Before he ran a company, Sholklapper ran experiments. He was one of the people designing new batteries and fuel cells, first as a researcher at Lawrence Berkeley National Laboratory, then as co-founder of Point Source Power, a low-cost fuel-cell startup spun out of that lab work. After fuel cells came batteries: he served as lead engineer on a DOE ARPA-E funded project at the CUNY Energy Institute in New York, chasing an ultra-low-cost, grid-scale cell.
Across all of it, one annoyance refused to go away. As he tells it, the hardest part of building a battery was not the chemistry or the manufacturing - it was the lag between making a cell and learning whether it worked.
It all started about 13 years ago. I was one of the folks designing new batteries and fuel cells, and one of the key challenges I kept on seeing is it takes a long time to see if a battery is good or bad.
At the CUNY Energy Institute he was running two parallel ARPA-E energy storage projects alongside his eventual co-founder, Eli Leland. The two were physically driving out to the test lab to check on cells - a routine so tedious that they wrote a small piece of software to collect and analyze the data from a browser instead. That little convenience tool is the seed of everything Voltaiq became.
Most engineers, Sholklapper argues, reach for the wrong mental model. The automotive world tends to think in mechanical and electrical terms - parts that behave predictably and can be specced on a sheet. Batteries do not play along.

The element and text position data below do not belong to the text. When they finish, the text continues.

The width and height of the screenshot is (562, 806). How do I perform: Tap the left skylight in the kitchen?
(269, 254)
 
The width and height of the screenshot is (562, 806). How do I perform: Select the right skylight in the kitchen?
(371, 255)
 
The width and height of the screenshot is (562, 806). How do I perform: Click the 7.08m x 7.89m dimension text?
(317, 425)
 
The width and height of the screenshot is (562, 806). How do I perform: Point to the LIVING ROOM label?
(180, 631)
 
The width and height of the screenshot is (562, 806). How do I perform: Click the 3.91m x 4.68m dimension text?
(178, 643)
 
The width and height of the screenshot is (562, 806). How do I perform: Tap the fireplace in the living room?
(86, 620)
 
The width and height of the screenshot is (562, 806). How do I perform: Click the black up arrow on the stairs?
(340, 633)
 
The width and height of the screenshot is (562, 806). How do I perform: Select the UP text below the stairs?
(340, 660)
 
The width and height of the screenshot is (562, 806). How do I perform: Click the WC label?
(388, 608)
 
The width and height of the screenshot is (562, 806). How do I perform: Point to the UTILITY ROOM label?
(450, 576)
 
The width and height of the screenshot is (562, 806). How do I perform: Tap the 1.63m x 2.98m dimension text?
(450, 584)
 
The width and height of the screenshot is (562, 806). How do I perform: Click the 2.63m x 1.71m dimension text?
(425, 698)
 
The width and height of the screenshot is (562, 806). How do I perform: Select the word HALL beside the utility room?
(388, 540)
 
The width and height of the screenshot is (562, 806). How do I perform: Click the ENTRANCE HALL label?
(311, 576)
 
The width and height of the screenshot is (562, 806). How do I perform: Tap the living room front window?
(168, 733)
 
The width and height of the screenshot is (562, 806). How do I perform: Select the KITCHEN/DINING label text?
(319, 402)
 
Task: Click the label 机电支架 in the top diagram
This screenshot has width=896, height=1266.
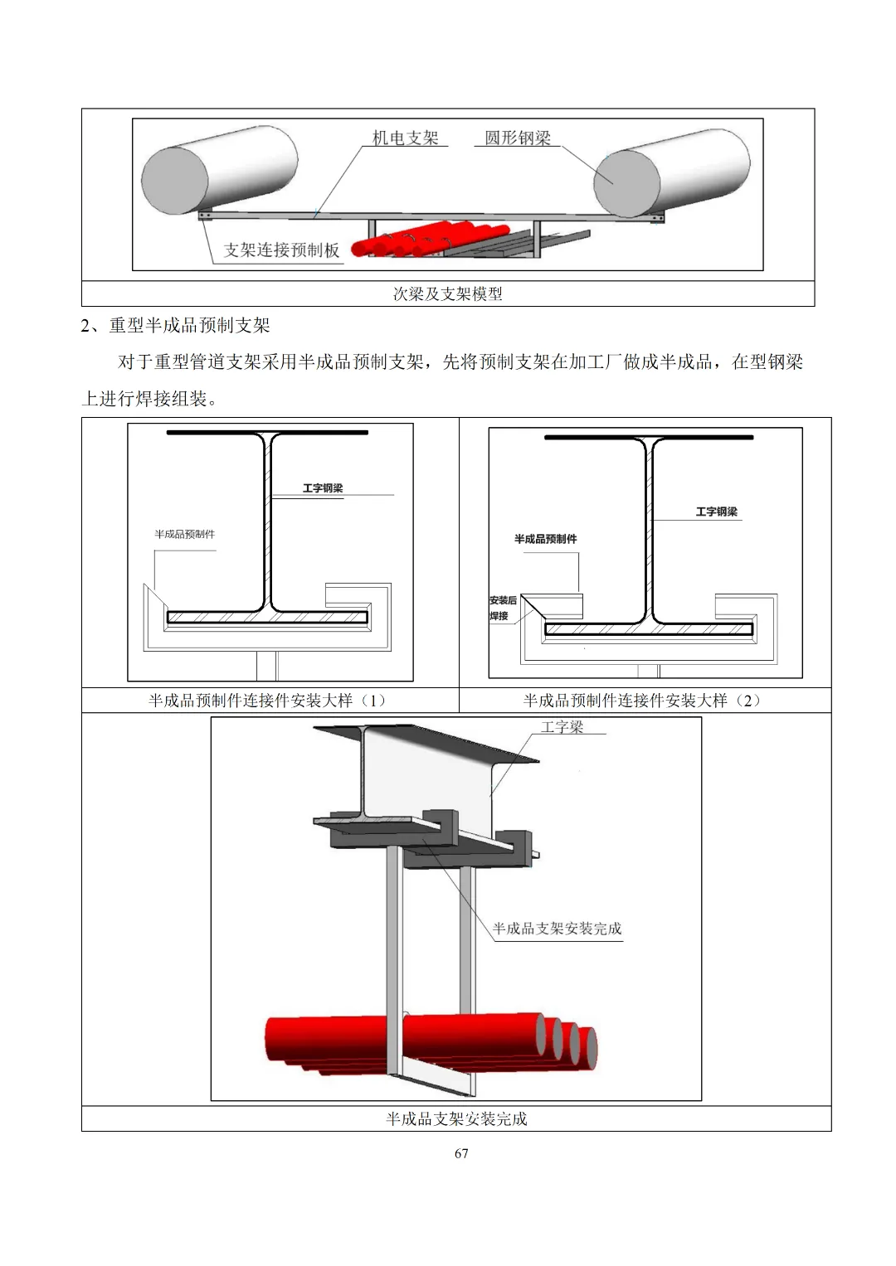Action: pos(405,138)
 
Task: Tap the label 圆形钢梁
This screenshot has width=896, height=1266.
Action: pos(518,138)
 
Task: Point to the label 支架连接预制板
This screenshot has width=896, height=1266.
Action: pos(282,250)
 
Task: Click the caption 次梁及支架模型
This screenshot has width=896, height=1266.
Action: pos(448,293)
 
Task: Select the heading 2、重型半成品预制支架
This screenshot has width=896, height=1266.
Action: pos(176,325)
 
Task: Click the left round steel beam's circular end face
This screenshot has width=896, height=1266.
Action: pos(175,180)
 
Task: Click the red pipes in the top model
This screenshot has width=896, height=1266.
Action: pos(398,242)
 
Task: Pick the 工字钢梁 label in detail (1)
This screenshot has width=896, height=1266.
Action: pos(323,487)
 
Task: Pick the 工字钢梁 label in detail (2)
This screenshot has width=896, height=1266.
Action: pos(717,512)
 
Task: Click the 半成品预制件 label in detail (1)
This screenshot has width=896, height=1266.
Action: pos(184,534)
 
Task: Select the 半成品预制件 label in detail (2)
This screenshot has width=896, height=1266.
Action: pos(545,539)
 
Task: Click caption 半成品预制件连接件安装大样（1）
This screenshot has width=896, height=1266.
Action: pos(270,701)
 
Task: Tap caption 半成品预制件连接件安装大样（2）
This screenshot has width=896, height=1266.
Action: pos(645,701)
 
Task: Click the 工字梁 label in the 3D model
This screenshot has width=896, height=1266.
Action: pos(562,727)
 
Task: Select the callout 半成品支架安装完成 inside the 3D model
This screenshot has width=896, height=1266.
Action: pos(557,929)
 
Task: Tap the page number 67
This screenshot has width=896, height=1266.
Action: pos(461,1153)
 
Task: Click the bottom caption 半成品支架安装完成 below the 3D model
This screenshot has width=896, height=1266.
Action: pos(456,1119)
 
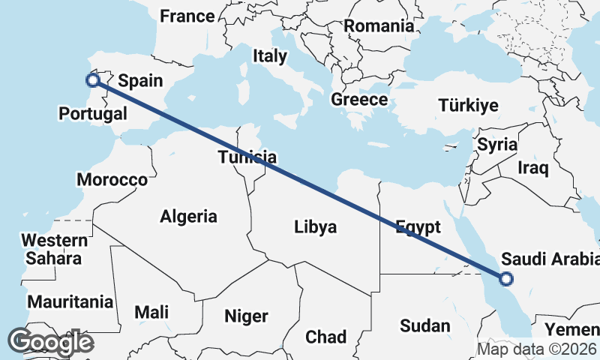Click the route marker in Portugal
coord(93,80)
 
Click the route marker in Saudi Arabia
coord(506,279)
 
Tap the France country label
coord(188,16)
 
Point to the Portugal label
coord(93,115)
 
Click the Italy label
coord(270,56)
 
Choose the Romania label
coord(380,26)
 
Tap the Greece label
coord(359,100)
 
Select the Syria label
coord(497,144)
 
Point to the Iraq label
coord(533,167)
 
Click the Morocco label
coord(112,180)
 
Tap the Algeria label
coord(188,217)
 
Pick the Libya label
coord(316,226)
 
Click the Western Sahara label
coord(53,250)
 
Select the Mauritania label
coord(70,302)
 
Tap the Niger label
coord(246,316)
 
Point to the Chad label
coord(326,337)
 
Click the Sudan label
coord(425,326)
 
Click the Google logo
coord(50,342)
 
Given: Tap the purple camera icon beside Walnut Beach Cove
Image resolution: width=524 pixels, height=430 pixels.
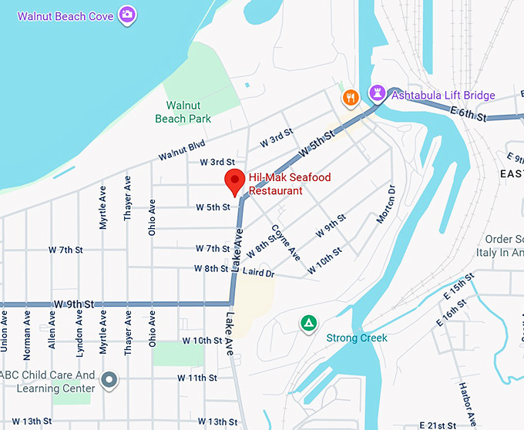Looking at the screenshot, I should [x=128, y=14].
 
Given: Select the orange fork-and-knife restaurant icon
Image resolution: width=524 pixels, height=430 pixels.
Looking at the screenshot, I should [x=351, y=97].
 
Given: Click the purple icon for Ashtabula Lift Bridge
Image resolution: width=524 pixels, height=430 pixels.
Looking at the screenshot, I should [x=377, y=94].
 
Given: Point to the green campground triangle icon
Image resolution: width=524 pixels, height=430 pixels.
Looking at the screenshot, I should [x=308, y=322].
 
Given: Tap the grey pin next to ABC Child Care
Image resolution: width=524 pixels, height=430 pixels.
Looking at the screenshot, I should [x=109, y=379].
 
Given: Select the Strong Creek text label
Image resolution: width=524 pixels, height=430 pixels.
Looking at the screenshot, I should [x=357, y=338].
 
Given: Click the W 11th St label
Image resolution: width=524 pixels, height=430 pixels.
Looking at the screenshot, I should [x=197, y=378].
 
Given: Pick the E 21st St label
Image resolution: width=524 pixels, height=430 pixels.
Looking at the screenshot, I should [x=443, y=425].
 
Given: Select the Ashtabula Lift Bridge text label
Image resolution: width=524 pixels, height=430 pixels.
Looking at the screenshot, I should [x=443, y=96].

These are electrochemical living and breathing organisms that also have those mechanical properties you have to deal with and electrical properties you have to deal with.

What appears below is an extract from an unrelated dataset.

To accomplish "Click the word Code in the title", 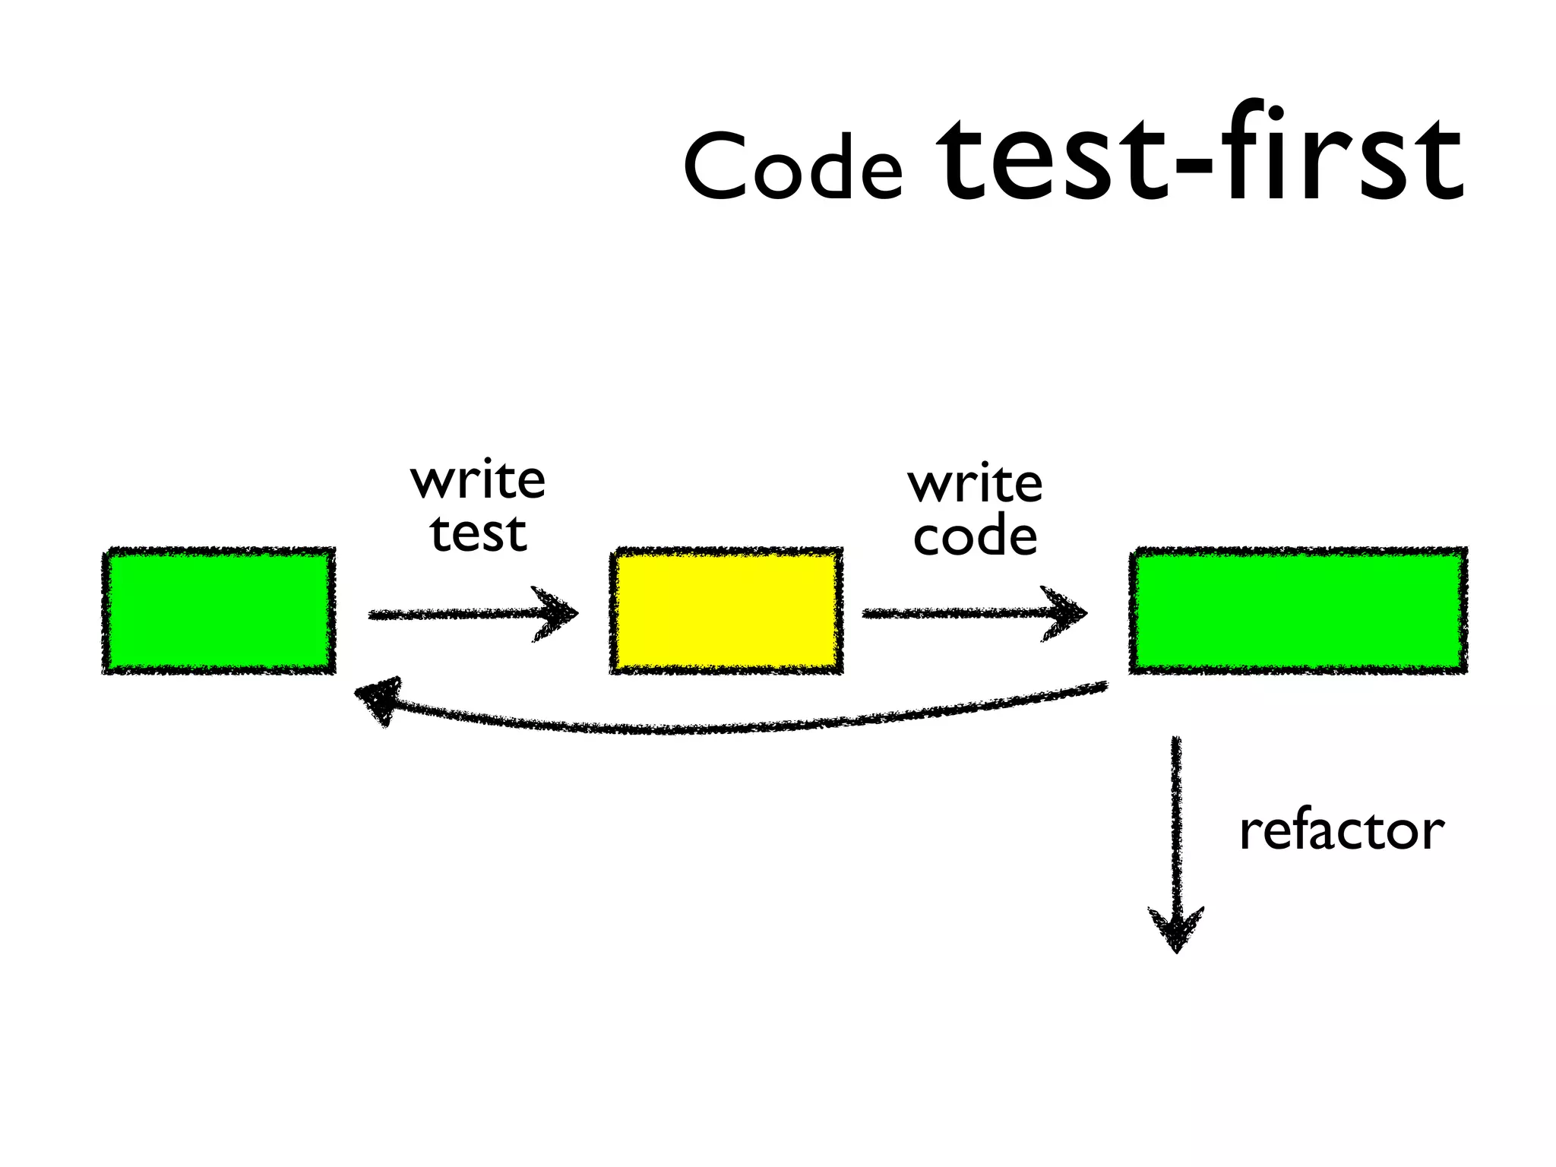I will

That framing is the whole pitch. If a cell expands, contracts, ages, and misbehaves like something alive, then you cannot manage it with a one-time inspection. You have to watch it continuously, read its signals over time, and catch trouble before it ships. Voltaiq's software is built to do exactly that - to make the invisible electrochemical life of a battery legible to the humans responsible for it.

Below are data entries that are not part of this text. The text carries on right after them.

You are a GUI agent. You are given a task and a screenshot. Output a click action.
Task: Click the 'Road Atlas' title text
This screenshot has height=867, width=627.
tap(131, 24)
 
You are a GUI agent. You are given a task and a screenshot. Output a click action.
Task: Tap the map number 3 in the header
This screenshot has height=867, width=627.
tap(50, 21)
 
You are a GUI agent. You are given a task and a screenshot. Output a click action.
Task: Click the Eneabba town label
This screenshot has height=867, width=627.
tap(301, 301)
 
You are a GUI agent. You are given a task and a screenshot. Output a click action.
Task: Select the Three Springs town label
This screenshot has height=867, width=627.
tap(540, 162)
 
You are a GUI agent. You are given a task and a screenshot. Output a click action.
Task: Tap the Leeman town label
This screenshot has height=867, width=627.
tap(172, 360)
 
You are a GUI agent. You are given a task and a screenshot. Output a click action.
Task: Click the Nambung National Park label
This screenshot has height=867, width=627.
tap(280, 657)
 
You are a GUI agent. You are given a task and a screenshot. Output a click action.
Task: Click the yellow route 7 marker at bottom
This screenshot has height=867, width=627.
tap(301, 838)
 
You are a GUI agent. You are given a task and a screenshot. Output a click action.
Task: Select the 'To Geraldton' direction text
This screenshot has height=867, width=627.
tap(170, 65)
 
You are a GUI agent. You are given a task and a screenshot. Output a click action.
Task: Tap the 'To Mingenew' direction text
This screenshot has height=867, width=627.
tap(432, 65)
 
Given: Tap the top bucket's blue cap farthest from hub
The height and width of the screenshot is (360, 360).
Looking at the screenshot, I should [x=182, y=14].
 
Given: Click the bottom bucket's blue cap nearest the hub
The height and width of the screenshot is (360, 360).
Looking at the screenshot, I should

The alternative, in his telling, is a losing game. Quality defects slip through and only surface later, in the field, where they are expensive and dangerous to chase down.
A lot of these quality defects aren't being identified - we're sort of doing whack-a-mole trying to identify these in the field.
Sholklapper has become a candid voice on a tense subject: whether Western and domestic battery makers can catch Chinese cell suppliers on cost and efficiency. His read is not comfortable. A timeline he once measured in roughly five years has, by his own account, compressed.
It feels like it accelerated. Even from last year, we've continued to see efficiency improvements and lower costs.
His prescription is not nostalgia for old manufacturing - it is more software, more automation, more analytics, applied faster. New domestic plants, he notes, are not yet running at the efficiency or the price points the best Chinese suppliers hit today, and closing that gap is a training-and-data problem as much as a hardware one.
You need to really train domestic staff, and build in more automation, build in more analytics to allow people to do this faster.
It is a convenient argument for a man who sells analytics. It is also, awkwardly for skeptics, the same argument he was making back when he was the engineer driving out to the lab to read cells by hand.
The intellectual pedigree is dense. Sholklapper holds a BS in Physics and Applied Mathematics plus an MS and a PhD in Materials Science and Engineering, all from UC Berkeley. The PhD is the detail people remember: he is said to have finished it in two and a half years, among the fastest engineering doctorates the program has seen.
It is a useful thing to know about how he operates. Speed is not an accident of his career - it is a temperament. He compresses. The same instinct that turned a four-or-five-year academic slog into thirty months shows up in the company he built: stop driving to the lab, put the data in the browser, see the answer now.
It takes a long time to see if a battery is good or bad.
These are electrochemical living and breathing organisms.
We're sort of doing whack-a-mole trying to identify these in the field.
It feels like it accelerated. Even from last year, lower costs.
Build in more automation, build in more analytics, do this faster.
Stop driving to the lab. Read the battery from your browser.